* Assignment *
Please reproduce each of the entries below exactly as they appear.

* Input for this task *
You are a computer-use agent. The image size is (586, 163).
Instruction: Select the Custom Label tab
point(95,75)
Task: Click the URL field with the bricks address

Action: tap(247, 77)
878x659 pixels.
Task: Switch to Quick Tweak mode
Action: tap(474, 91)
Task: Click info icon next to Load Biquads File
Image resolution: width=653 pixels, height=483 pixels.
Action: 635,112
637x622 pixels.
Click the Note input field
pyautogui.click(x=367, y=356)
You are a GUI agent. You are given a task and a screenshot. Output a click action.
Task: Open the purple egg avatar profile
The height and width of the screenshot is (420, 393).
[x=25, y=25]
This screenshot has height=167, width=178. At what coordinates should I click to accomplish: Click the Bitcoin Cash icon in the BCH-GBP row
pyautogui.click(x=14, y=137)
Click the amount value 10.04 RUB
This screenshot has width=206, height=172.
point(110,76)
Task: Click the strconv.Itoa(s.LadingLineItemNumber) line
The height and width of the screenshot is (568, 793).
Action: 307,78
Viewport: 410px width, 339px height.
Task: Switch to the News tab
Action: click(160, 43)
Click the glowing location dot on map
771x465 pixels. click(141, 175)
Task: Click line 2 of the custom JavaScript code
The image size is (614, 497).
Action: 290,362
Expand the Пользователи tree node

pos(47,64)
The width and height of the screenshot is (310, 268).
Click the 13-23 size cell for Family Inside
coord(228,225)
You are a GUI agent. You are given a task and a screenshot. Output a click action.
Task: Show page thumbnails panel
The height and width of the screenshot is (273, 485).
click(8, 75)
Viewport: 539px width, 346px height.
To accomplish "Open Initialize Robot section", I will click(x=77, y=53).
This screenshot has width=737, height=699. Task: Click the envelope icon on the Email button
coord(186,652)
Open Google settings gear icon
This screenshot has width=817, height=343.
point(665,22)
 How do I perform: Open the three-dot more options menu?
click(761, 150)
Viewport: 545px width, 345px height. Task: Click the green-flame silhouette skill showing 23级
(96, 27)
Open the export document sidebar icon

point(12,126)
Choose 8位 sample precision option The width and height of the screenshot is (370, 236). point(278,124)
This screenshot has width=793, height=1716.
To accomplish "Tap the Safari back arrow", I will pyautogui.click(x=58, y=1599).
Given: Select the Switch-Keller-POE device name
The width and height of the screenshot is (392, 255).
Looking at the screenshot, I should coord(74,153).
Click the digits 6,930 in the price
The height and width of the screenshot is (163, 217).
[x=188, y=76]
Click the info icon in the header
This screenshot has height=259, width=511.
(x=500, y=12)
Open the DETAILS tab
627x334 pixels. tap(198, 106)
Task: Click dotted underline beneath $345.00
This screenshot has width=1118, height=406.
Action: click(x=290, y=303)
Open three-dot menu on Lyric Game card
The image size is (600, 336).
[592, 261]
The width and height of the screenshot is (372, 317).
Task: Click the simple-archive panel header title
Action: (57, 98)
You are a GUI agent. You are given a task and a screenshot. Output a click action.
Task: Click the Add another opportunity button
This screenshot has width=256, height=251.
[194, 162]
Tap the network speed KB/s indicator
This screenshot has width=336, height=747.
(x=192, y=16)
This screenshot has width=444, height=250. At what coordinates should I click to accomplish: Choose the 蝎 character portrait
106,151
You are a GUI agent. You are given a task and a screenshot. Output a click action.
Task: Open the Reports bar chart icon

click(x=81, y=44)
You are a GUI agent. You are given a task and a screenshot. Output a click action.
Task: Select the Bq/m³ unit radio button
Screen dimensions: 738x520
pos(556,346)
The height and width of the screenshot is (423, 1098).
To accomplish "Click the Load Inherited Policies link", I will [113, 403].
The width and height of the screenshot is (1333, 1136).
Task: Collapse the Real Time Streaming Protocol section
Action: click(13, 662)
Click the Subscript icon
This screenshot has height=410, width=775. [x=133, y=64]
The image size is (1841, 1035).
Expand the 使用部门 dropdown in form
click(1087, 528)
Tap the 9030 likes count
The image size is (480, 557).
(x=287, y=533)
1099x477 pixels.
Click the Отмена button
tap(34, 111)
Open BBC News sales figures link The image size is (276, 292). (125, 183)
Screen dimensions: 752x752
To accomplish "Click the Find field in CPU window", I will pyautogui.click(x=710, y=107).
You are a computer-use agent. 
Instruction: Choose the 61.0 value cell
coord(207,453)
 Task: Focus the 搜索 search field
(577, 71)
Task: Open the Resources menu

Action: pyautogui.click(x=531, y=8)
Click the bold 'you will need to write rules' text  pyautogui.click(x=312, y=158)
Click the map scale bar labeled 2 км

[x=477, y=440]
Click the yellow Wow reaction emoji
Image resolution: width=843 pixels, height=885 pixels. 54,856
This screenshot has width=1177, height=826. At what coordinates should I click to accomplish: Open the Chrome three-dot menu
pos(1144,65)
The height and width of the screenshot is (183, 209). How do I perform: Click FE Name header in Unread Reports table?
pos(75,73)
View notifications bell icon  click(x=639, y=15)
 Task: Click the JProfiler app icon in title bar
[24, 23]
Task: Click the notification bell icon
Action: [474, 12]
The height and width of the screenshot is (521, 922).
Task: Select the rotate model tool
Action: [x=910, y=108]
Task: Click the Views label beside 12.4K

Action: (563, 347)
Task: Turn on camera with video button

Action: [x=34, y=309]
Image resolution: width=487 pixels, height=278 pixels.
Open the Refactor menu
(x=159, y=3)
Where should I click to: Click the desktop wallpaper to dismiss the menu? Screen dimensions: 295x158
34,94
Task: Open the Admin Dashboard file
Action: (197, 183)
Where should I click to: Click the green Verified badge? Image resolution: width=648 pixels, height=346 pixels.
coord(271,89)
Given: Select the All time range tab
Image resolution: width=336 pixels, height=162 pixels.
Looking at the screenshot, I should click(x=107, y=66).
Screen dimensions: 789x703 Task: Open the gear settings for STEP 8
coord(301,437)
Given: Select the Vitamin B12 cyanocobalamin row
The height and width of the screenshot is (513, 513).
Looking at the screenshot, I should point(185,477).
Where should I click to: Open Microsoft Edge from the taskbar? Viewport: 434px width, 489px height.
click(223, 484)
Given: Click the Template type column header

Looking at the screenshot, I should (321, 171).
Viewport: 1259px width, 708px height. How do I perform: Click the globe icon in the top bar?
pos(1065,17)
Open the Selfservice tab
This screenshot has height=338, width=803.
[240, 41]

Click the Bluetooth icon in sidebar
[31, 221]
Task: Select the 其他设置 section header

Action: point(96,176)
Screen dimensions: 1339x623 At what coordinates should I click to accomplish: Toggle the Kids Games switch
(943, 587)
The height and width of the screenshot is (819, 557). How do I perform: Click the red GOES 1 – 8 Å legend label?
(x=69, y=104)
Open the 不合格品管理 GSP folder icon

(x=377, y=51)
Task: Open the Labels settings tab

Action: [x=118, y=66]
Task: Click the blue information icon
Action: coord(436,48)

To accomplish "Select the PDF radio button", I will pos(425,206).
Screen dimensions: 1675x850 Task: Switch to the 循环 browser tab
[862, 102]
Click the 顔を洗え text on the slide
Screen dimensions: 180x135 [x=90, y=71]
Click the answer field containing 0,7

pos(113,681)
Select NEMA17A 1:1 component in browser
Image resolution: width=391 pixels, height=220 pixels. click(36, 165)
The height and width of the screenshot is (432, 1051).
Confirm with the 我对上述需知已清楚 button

* Reply *
You are a computer-use agent. The image size is (586, 163).
Instruction: Select the Custom Label tab
point(95,75)
Task: Click the URL field with the bricks address

Action: tap(247, 77)
878x659 pixels.
Task: Switch to Quick Tweak mode
Action: tap(474, 91)
Task: Click info icon next to Load Biquads File
Image resolution: width=653 pixels, height=483 pixels.
Action: 635,112
637x622 pixels.
Click the Note input field
pyautogui.click(x=367, y=356)
You are a GUI agent. You are given a task and a screenshot. Output a click action.
Task: Open the purple egg avatar profile
The height and width of the screenshot is (420, 393).
[x=25, y=25]
This screenshot has height=167, width=178. At what coordinates should I click to accomplish: Click the Bitcoin Cash icon in the BCH-GBP row
pyautogui.click(x=14, y=137)
Click the amount value 10.04 RUB
This screenshot has width=206, height=172.
point(110,76)
Task: Click the strconv.Itoa(s.LadingLineItemNumber) line
The height and width of the screenshot is (568, 793).
Action: 307,78
Viewport: 410px width, 339px height.
Task: Switch to the News tab
Action: click(160, 43)
Click the glowing location dot on map
771x465 pixels. click(141, 175)
Task: Click line 2 of the custom JavaScript code
The image size is (614, 497).
Action: 290,362
Expand the Пользователи tree node

pos(47,64)
The width and height of the screenshot is (310, 268).
Click the 13-23 size cell for Family Inside
coord(228,225)
You are a GUI agent. You are given a task and a screenshot. Output a click action.
Task: Show page thumbnails panel
The height and width of the screenshot is (273, 485).
click(8, 75)
Viewport: 539px width, 346px height.
To accomplish "Open Initialize Robot section", I will click(x=77, y=53).
This screenshot has width=737, height=699. Task: Click the envelope icon on the Email button
coord(186,652)
Open Google settings gear icon
This screenshot has width=817, height=343.
point(665,22)
 How do I perform: Open the three-dot more options menu?
click(761, 150)
Viewport: 545px width, 345px height. Task: Click the green-flame silhouette skill showing 23级
(96, 27)
Open the export document sidebar icon

point(12,126)
Choose 8位 sample precision option The width and height of the screenshot is (370, 236). point(278,124)
This screenshot has width=793, height=1716.
To accomplish "Tap the Safari back arrow", I will pyautogui.click(x=58, y=1599).
Given: Select the Switch-Keller-POE device name
The width and height of the screenshot is (392, 255).
Looking at the screenshot, I should coord(74,153).
Click the digits 6,930 in the price
The height and width of the screenshot is (163, 217).
[x=188, y=76]
Click the info icon in the header
This screenshot has height=259, width=511.
(x=500, y=12)
Open the DETAILS tab
627x334 pixels. tap(198, 106)
Task: Click dotted underline beneath $345.00
This screenshot has width=1118, height=406.
Action: click(x=290, y=303)
Open three-dot menu on Lyric Game card
The image size is (600, 336).
[592, 261]
The width and height of the screenshot is (372, 317).
Task: Click the simple-archive panel header title
Action: (57, 98)
You are a GUI agent. You are given a task and a screenshot. Output a click action.
Task: Click the Add another opportunity button
This screenshot has width=256, height=251.
[194, 162]
Tap the network speed KB/s indicator
This screenshot has width=336, height=747.
(x=192, y=16)
This screenshot has width=444, height=250. At what coordinates should I click to accomplish: Choose the 蝎 character portrait
106,151
You are a GUI agent. You are given a task and a screenshot. Output a click action.
Task: Open the Reports bar chart icon

click(x=81, y=44)
You are a GUI agent. You are given a task and a screenshot. Output a click action.
Task: Select the Bq/m³ unit radio button
Screen dimensions: 738x520
pos(556,346)
The height and width of the screenshot is (423, 1098).
To accomplish "Click the Load Inherited Policies link", I will [113, 403].
The width and height of the screenshot is (1333, 1136).
Task: Collapse the Real Time Streaming Protocol section
Action: click(13, 662)
Click the Subscript icon
This screenshot has height=410, width=775. [x=133, y=64]
The image size is (1841, 1035).
Expand the 使用部门 dropdown in form
click(1087, 528)
Tap the 9030 likes count
The image size is (480, 557).
(x=287, y=533)
1099x477 pixels.
Click the Отмена button
tap(34, 111)
Open BBC News sales figures link The image size is (276, 292). (125, 183)
Screen dimensions: 752x752
To accomplish "Click the Find field in CPU window", I will pyautogui.click(x=710, y=107).
You are a computer-use agent. 
Instruction: Choose the 61.0 value cell
coord(207,453)
 Task: Focus the 搜索 search field
(577, 71)
Task: Open the Resources menu

Action: pyautogui.click(x=531, y=8)
Click the bold 'you will need to write rules' text  pyautogui.click(x=312, y=158)
Click the map scale bar labeled 2 км

[x=477, y=440]
Click the yellow Wow reaction emoji
Image resolution: width=843 pixels, height=885 pixels. 54,856
This screenshot has width=1177, height=826. At what coordinates should I click to accomplish: Open the Chrome three-dot menu
pos(1144,65)
The height and width of the screenshot is (183, 209). How do I perform: Click FE Name header in Unread Reports table?
pos(75,73)
View notifications bell icon  click(x=639, y=15)
 Task: Click the JProfiler app icon in title bar
[24, 23]
Task: Click the notification bell icon
Action: [474, 12]
The height and width of the screenshot is (521, 922).
Task: Select the rotate model tool
Action: [x=910, y=108]
Task: Click the Views label beside 12.4K

Action: (563, 347)
Task: Turn on camera with video button

Action: [x=34, y=309]
Image resolution: width=487 pixels, height=278 pixels.
Open the Refactor menu
(x=159, y=3)
Where should I click to: Click the desktop wallpaper to dismiss the menu? Screen dimensions: 295x158
34,94
Task: Open the Admin Dashboard file
Action: (197, 183)
Where should I click to: Click the green Verified badge? Image resolution: width=648 pixels, height=346 pixels.
coord(271,89)
Given: Select the All time range tab
Image resolution: width=336 pixels, height=162 pixels.
Looking at the screenshot, I should click(x=107, y=66).
Screen dimensions: 789x703 Task: Open the gear settings for STEP 8
coord(301,437)
Given: Select the Vitamin B12 cyanocobalamin row
The height and width of the screenshot is (513, 513).
Looking at the screenshot, I should point(185,477).
Where should I click to: Open Microsoft Edge from the taskbar? Viewport: 434px width, 489px height.
click(223, 484)
Given: Click the Template type column header

Looking at the screenshot, I should (321, 171).
Viewport: 1259px width, 708px height. How do I perform: Click the globe icon in the top bar?
pos(1065,17)
Open the Selfservice tab
This screenshot has height=338, width=803.
[240, 41]

Click the Bluetooth icon in sidebar
[31, 221]
Task: Select the 其他设置 section header

Action: point(96,176)
Screen dimensions: 1339x623 At what coordinates should I click to accomplish: Toggle the Kids Games switch
(943, 587)
The height and width of the screenshot is (819, 557). How do I perform: Click the red GOES 1 – 8 Å legend label?
(x=69, y=104)
Open the 不合格品管理 GSP folder icon

(x=377, y=51)
Task: Open the Labels settings tab

Action: [x=118, y=66]
Task: Click the blue information icon
Action: coord(436,48)

To accomplish "Select the PDF radio button", I will pos(425,206).
Screen dimensions: 1675x850 Task: Switch to the 循环 browser tab
[862, 102]
Click the 顔を洗え text on the slide
Screen dimensions: 180x135 [x=90, y=71]
Click the answer field containing 0,7

pos(113,681)
Select NEMA17A 1:1 component in browser
Image resolution: width=391 pixels, height=220 pixels. click(36, 165)
The height and width of the screenshot is (432, 1051).
Confirm with the 我对上述需知已清楚 button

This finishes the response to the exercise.